Todos los filósofos de occidente –desde Platón hasta los pensadores de la Ilustración, en el siglo XVIII– tuvieron algo en común: el monismo. Creían que se podía encontrar respuestas definitivas a los problemas morales, sociales y políticos del ser humano.
Platón creyó que el camino hacia el conocimiento total estaba en las matemáticas; Aristóteles en la biología. Los cristianos y judíos decían que la verdad estaba en la Biblia y la Torá; Rousseau en el alma de los hombres que no habían sido contaminados por la civilización.
Todos diferirían en todo menos en el convencimiento de que había una serie de verdades absolutas que, una vez descubiertas, se convertirían en los principios y valores esenciales que nos permitirían vivir en armonía.
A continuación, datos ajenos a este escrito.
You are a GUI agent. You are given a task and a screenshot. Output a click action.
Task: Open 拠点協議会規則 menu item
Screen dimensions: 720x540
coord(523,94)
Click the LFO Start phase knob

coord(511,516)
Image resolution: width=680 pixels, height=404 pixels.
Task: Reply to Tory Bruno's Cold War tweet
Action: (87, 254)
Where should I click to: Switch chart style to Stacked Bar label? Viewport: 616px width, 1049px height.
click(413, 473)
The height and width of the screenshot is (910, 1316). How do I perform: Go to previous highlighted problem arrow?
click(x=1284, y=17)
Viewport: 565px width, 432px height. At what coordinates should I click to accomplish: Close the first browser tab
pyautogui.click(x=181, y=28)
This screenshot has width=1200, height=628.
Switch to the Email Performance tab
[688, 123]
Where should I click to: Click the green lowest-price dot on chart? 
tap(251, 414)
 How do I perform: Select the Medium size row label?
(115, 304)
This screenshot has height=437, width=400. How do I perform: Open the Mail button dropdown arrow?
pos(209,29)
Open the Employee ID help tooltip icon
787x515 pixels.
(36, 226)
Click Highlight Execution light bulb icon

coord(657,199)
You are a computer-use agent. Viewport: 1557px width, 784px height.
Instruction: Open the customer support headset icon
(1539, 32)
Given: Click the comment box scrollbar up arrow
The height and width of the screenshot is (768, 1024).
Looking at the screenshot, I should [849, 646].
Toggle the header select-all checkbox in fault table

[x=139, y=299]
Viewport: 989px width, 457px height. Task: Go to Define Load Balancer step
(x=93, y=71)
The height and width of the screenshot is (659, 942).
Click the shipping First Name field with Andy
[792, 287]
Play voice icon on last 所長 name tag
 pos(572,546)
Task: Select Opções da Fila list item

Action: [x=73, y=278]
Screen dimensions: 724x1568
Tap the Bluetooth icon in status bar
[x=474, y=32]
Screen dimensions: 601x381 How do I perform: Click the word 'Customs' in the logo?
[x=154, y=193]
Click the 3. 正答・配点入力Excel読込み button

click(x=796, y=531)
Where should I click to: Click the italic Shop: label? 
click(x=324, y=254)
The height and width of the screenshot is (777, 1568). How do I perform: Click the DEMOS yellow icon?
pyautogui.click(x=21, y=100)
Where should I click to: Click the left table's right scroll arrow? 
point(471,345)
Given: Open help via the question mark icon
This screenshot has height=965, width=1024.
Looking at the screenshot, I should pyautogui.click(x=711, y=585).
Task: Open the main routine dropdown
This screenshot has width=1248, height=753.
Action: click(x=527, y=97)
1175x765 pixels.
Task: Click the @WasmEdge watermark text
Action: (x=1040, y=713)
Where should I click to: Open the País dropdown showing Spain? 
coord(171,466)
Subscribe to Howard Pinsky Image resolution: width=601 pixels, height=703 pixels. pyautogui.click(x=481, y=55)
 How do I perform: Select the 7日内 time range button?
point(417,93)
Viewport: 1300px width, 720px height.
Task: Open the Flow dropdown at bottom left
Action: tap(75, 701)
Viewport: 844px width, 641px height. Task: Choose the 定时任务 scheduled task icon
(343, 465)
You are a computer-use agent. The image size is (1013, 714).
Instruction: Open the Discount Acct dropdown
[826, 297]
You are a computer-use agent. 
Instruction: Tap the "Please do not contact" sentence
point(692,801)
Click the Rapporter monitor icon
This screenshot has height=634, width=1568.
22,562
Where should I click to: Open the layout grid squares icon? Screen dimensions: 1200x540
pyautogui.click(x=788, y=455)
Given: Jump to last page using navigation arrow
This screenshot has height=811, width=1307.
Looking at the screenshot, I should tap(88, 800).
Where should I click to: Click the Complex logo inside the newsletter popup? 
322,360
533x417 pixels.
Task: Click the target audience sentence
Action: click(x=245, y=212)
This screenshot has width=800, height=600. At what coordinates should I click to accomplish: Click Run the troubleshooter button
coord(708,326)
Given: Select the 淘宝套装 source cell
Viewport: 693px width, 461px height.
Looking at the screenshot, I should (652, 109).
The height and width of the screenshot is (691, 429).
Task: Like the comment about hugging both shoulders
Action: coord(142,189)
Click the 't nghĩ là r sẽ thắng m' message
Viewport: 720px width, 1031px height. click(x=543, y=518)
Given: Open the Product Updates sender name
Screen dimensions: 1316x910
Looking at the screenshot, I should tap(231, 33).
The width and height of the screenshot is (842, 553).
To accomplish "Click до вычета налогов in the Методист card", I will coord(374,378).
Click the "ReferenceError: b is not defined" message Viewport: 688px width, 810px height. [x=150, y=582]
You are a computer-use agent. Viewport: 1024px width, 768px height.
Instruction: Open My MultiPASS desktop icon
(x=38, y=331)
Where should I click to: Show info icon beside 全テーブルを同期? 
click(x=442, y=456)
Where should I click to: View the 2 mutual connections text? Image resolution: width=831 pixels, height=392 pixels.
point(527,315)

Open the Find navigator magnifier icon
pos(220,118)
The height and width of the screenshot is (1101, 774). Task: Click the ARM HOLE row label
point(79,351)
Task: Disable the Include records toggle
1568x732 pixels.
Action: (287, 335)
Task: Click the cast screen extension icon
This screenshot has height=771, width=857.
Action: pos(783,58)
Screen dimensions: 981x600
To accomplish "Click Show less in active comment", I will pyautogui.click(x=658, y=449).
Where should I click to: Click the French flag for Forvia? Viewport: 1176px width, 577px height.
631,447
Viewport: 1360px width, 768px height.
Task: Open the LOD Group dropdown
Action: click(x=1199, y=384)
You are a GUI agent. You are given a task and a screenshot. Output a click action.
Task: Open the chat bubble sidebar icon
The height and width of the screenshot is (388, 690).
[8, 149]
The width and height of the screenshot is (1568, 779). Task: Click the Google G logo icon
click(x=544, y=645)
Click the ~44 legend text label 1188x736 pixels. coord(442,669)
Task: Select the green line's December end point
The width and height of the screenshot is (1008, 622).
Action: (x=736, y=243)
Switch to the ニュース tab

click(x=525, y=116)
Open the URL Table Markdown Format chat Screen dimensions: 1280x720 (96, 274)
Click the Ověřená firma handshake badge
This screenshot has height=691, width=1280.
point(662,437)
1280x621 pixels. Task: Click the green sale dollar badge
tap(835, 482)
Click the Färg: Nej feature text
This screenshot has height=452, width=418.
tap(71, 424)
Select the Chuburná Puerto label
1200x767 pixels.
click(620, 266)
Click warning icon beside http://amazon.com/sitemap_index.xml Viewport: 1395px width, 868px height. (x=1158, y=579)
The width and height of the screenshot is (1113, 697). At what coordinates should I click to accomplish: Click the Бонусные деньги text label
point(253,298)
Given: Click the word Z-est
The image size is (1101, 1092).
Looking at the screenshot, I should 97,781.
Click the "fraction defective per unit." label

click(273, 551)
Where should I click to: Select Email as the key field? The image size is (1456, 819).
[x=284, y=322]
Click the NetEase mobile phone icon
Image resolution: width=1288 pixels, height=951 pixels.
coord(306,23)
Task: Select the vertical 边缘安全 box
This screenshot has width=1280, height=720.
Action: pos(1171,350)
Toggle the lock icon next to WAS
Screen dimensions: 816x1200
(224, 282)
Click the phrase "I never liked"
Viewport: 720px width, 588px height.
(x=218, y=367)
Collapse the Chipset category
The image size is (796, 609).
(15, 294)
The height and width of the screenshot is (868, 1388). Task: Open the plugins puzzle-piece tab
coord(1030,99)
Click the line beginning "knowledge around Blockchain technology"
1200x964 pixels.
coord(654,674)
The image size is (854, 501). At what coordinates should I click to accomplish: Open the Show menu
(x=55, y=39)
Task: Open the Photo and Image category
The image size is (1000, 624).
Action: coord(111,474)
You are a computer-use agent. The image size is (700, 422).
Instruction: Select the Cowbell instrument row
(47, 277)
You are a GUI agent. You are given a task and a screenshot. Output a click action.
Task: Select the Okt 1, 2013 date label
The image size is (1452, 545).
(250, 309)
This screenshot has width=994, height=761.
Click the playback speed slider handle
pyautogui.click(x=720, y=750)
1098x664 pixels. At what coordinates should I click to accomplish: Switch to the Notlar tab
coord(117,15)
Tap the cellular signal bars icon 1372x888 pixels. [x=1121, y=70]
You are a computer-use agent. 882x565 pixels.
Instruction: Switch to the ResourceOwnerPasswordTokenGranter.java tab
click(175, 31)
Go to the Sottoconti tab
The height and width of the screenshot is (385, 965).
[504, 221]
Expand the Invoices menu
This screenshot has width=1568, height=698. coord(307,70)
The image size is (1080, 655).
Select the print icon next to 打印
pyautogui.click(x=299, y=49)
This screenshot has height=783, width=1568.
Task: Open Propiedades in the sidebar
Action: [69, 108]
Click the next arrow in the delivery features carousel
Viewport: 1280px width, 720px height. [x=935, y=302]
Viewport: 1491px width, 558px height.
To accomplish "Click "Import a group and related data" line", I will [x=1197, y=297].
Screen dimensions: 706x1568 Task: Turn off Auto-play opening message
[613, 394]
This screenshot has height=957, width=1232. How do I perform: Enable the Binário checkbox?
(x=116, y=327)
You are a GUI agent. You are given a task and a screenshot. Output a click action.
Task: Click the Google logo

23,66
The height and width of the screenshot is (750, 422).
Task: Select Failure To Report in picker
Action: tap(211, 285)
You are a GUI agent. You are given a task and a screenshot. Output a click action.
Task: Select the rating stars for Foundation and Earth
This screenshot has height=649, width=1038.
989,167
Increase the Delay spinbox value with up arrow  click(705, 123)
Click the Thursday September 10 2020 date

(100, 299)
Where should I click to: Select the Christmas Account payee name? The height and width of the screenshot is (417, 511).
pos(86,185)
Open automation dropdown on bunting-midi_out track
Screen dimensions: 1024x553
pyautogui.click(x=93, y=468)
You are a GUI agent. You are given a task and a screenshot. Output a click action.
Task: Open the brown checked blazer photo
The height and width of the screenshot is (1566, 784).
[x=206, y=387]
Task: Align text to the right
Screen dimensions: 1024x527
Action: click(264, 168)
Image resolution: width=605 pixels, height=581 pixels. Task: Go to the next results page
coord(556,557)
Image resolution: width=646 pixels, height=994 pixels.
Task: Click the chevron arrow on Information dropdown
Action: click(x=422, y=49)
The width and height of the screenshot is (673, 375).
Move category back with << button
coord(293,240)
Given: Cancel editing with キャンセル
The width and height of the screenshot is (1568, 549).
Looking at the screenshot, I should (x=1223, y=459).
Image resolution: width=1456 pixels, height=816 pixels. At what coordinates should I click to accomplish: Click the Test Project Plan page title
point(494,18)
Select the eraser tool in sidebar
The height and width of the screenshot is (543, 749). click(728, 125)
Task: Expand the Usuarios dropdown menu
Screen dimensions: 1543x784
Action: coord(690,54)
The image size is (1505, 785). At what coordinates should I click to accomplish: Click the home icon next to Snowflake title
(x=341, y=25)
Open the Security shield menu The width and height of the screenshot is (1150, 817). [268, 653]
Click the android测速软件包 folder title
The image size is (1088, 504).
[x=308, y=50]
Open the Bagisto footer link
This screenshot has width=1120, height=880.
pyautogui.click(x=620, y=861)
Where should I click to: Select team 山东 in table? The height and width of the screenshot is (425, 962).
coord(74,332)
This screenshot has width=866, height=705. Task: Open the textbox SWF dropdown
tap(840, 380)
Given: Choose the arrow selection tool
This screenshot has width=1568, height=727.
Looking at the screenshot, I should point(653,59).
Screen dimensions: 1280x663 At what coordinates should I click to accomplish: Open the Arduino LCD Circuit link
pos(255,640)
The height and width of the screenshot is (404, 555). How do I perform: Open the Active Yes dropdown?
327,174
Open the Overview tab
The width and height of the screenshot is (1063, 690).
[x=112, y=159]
Eso cambió en el siglo XIX, con la irrupción del pensamiento romántico. Los principios no son verdades objetivas ni permanentes sino inventos del hombre, dijeron los románticos. Los valores no son encontrados sino hechos por la gente. Cada uno, a lo largo de su vida, construye sus propios códigos y verdades personales, aseguraron.
Fue, al decir de Isaiah Berlin, la más grande revolución filosófica. El mundo se puso al revés, porque se hizo una lectura estética de la moral. De aquella interpretación romántica hemos heredado el relativismo y el multiculturalismo.
El relativismo moral dice que el bien y mal no son principios inmutables sino, más bien, nociones que cambian con el tiempo, según las convenciones sociales del momento. El multiculturalismo asegura que cada cultura es única y no comparte rasgos con ninguna otra. Esta última idea –que pudiera pasar como una defensa de la diversidad– puede hacernos negar el hecho de que todos compartimos un sustrato humano común, al margen de nuestra raza, credo, género o fecha y lugar de nacimiento. Si no hay ese sustrato común, los multiculturalistas creen posible ‘refundar’ una sociedad y una cultura sin parangón en la historia porque, según ellos, lo humano se inventa cada vez que alguien lo desee.
El multiculturalismo y el relativismo moral infectaron las entrañas de la ‘revolución ciudadana’. Hablaron de soberanía pero nos entregaron a China, el imperio emergente. Asilaron a Assange, por supuesto adalid de la libertad, pero atacaron a medios y periodistas. Criticaron al capitalismo pero estimularon, como nunca antes, el consumo masivo. Glorificaron a la Pachamama pero explotaron el Yasuní. Ensalzaron a la democracia directa pero organizaron elecciones amañadas. Se vanagloriaron de sus “manos limpias” pero robaron compulsivamente.
Es la moral relativa del romanticismo: esa trampa filosófica en la que se escudó la ‘revolución ciudadana’ para justificar todos sus desmanes.